Les différentes phases de la procédure

– La période d’observation
Le tribunal et les organes compétents pour la procédure vont analyser et observer tout ce qui touche à la société afin d’envisager des solutions de redressement faisables.
À noter qu’une durée initiale n’excédant pas les 6 mois est fixée par le juge pour cette première phase.
Toutefois, elle peut s’étendre à 18 mois en cas de nécessité à condition qu’il y ait une demande motivée de l’administrateur judiciaire, du dirigeant ou du ministère public.

– Le plan de redressement
Il est élaboré à l’issue de la période d’observation et consiste à dresser un plan de continuation des activités de l’entreprise ou pour procéder à la cession partielle ou totale de l’entreprise.

– Le plan de cession
Il permet de maintenir les activités et les emplois rattachés à l’entreprise en accompagnant cette dernière dans la cession de tout ou une partie de son activité à un tiers repreneur.

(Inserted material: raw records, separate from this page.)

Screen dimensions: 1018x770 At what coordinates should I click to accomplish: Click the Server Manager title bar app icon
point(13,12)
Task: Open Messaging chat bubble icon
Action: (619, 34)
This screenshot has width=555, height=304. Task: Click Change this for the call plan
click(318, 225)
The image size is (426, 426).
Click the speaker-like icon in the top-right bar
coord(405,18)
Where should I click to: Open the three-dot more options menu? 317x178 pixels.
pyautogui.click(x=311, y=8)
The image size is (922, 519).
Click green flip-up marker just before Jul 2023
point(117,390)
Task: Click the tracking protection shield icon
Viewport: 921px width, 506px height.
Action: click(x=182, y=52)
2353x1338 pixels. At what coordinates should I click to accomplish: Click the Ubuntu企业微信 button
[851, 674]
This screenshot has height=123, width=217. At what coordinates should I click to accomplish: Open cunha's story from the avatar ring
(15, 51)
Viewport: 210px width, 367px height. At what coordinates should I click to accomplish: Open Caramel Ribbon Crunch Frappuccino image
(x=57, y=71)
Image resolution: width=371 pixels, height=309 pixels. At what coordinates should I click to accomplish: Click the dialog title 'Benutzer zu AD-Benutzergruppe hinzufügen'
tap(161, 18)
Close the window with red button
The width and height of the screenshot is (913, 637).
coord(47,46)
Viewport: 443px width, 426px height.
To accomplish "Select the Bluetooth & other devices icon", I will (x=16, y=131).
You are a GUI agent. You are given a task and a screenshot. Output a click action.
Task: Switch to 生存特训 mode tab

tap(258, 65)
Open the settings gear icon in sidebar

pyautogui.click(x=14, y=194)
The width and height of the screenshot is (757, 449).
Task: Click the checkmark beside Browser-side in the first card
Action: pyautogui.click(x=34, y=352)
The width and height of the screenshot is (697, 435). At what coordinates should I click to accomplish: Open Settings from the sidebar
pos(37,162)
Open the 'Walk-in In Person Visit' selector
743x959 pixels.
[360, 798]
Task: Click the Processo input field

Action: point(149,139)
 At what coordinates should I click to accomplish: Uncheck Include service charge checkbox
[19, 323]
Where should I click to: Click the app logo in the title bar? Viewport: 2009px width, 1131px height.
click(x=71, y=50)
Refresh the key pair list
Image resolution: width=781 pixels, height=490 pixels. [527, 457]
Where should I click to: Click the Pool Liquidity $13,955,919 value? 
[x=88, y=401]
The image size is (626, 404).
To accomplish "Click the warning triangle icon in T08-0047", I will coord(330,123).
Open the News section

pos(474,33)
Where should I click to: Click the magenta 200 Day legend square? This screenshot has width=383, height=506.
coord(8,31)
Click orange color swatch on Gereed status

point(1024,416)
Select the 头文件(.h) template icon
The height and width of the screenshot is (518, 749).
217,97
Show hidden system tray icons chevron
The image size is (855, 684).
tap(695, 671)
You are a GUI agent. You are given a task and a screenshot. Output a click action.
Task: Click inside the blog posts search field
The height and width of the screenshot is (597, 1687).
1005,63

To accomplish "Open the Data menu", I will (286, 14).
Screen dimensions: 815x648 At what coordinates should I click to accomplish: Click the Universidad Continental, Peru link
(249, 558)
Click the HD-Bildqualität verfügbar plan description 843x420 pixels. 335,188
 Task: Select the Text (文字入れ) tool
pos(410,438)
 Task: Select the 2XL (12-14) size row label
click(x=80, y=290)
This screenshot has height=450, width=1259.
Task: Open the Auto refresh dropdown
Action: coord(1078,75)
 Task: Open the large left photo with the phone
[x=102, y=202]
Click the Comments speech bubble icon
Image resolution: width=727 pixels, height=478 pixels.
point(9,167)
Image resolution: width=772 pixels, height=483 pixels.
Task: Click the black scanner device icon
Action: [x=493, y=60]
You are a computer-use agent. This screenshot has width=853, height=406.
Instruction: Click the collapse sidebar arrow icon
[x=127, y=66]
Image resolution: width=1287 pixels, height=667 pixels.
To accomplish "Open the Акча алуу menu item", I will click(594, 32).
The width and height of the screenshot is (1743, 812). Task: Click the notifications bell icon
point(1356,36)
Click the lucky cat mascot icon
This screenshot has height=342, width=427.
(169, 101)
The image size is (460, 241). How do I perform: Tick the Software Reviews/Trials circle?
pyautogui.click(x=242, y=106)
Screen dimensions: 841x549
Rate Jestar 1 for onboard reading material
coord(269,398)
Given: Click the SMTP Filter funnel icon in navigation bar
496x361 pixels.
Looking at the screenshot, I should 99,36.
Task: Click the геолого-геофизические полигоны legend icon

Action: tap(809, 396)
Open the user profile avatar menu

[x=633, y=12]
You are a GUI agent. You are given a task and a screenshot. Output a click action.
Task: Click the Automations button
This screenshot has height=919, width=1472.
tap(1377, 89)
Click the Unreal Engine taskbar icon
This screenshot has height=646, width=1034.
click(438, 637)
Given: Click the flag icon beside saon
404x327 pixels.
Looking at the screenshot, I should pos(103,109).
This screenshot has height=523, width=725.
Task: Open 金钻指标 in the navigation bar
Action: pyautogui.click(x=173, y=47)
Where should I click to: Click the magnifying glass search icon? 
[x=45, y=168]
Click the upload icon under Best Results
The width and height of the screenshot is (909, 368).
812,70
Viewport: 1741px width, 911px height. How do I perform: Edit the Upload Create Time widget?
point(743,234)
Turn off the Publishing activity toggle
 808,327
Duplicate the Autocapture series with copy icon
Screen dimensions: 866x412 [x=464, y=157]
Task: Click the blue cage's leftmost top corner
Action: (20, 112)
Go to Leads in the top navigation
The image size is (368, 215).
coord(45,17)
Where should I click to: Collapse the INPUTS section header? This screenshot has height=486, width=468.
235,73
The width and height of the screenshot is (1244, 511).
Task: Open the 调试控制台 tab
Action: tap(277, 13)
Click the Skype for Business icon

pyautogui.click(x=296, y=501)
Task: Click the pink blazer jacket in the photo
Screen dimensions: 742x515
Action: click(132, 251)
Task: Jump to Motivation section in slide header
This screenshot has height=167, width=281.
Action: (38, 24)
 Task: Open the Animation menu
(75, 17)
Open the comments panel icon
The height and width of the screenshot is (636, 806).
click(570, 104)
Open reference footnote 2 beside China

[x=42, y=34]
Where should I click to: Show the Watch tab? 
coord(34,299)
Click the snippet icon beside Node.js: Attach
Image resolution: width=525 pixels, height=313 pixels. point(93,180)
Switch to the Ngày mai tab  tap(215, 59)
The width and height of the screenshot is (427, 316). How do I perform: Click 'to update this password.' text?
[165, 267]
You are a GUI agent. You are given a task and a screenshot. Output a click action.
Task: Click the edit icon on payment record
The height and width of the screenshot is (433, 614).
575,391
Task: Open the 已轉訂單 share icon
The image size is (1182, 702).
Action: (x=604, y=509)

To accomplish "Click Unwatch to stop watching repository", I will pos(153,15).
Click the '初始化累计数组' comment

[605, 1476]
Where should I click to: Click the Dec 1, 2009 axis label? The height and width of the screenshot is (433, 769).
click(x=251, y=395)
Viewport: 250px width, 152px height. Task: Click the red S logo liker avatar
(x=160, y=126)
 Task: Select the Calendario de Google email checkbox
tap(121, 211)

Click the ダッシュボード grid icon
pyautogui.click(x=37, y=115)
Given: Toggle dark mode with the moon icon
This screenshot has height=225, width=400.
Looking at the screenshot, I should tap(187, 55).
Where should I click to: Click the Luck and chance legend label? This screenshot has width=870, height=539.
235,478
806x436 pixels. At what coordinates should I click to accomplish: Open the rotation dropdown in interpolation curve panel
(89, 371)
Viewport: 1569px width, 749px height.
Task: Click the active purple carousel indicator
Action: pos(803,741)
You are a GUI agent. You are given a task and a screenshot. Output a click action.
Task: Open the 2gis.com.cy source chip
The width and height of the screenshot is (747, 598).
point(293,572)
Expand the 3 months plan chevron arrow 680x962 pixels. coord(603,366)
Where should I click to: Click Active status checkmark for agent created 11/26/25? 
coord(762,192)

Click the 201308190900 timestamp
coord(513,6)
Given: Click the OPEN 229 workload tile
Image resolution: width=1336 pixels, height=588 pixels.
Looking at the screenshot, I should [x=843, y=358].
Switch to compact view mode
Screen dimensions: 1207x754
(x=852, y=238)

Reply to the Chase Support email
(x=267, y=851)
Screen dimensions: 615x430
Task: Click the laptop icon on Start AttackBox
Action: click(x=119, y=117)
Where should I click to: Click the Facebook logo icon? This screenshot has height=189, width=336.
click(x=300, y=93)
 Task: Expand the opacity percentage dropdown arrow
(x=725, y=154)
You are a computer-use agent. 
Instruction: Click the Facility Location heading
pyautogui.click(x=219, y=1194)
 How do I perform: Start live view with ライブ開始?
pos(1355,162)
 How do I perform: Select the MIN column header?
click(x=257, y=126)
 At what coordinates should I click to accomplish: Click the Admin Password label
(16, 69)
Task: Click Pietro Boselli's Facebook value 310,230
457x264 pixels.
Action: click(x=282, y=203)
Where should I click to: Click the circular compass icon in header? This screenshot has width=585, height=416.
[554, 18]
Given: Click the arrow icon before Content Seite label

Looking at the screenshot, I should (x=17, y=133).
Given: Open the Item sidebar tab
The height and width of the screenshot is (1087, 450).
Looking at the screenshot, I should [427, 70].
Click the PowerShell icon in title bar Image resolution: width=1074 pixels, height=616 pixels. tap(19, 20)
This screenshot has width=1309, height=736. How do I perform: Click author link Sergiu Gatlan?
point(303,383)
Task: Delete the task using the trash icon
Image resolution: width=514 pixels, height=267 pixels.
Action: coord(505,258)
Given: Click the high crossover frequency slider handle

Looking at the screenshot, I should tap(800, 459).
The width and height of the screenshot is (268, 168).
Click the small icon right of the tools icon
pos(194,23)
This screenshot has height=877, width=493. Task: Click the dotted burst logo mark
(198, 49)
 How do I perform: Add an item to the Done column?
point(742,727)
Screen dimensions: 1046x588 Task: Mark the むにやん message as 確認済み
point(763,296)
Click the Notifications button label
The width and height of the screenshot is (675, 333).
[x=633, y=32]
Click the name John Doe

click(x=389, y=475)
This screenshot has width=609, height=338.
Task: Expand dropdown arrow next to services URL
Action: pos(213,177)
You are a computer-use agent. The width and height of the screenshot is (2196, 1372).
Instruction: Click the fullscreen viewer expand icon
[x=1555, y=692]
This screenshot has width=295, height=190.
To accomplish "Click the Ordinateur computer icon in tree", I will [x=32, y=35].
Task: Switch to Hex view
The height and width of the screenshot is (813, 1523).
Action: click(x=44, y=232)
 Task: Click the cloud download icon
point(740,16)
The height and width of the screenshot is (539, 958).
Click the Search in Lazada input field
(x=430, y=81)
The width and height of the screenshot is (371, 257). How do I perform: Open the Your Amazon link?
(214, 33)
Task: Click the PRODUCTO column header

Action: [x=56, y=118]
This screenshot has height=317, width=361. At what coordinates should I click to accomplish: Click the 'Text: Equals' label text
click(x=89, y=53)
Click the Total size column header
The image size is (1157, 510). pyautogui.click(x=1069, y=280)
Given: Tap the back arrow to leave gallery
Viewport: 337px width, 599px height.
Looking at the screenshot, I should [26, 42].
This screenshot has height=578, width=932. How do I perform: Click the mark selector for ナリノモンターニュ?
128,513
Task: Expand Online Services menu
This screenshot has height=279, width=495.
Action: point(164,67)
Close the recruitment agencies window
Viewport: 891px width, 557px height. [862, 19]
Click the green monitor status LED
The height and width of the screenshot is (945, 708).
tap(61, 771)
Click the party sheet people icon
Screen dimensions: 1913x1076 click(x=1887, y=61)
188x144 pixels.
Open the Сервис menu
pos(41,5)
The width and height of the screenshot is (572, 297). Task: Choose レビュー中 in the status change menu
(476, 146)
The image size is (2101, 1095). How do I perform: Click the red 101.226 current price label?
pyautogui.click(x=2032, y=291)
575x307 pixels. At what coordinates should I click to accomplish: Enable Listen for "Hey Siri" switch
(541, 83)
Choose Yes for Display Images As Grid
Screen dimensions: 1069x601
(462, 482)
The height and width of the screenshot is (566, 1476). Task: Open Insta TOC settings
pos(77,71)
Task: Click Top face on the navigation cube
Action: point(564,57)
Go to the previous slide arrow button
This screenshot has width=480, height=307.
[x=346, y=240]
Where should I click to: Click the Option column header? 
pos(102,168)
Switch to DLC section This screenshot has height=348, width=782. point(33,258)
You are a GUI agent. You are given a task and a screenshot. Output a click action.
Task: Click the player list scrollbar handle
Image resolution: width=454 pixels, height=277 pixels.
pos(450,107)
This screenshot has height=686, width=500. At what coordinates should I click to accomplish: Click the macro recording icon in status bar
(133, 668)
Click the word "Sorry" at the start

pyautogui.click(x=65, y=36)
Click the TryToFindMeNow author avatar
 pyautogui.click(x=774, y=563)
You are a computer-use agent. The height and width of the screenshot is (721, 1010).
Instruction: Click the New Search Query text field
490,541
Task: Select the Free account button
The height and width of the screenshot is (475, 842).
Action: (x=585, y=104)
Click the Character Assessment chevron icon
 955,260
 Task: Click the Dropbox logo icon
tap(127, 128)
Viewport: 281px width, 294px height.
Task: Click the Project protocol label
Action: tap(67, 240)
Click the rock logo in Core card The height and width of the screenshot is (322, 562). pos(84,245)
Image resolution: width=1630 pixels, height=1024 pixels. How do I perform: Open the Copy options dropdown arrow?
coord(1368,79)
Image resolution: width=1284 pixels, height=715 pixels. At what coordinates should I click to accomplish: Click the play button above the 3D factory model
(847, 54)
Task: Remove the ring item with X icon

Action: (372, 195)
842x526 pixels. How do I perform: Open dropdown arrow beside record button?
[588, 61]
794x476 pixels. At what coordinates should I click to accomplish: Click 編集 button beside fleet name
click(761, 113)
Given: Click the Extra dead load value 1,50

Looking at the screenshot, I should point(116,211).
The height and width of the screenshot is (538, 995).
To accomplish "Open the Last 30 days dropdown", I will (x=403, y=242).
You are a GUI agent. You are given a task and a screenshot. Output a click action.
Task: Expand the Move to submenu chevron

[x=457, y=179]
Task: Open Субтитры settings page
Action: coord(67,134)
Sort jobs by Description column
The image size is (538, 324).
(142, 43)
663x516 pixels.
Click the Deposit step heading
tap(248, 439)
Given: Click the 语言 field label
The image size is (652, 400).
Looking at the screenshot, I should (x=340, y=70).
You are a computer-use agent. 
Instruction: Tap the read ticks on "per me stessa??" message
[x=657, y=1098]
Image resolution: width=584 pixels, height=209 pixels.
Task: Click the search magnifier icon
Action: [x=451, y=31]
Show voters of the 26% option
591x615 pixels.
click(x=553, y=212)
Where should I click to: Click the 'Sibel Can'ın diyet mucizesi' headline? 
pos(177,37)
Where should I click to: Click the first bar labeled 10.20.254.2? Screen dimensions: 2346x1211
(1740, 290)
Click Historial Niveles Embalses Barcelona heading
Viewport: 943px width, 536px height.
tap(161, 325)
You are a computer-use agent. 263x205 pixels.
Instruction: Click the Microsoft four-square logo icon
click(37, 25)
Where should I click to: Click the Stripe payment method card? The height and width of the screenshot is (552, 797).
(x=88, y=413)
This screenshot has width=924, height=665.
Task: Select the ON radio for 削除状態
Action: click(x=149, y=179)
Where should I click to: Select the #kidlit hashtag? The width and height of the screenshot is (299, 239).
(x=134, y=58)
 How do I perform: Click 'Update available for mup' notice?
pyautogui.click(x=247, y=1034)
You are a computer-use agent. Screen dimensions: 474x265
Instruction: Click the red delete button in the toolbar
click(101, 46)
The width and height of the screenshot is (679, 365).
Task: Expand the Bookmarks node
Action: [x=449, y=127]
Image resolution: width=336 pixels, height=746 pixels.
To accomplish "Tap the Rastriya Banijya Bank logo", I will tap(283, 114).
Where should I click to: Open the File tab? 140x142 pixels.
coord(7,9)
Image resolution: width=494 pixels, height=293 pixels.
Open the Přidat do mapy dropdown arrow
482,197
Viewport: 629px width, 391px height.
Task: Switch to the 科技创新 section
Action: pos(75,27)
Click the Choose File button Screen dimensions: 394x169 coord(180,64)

– La liquidation judiciaire
À l’issue de la période d’observation, il arrive que le tribunal constate que l’entreprise ne peut plus être sauvée. Elle rentre donc en liquidation judiciaire. Toutes les activités sont ainsi stoppées. Il y a une rupture des contrats de travail et le gérant est dessaisi de ses fonctions, les biens sont alors vendus pour permettre de payer les créanciers.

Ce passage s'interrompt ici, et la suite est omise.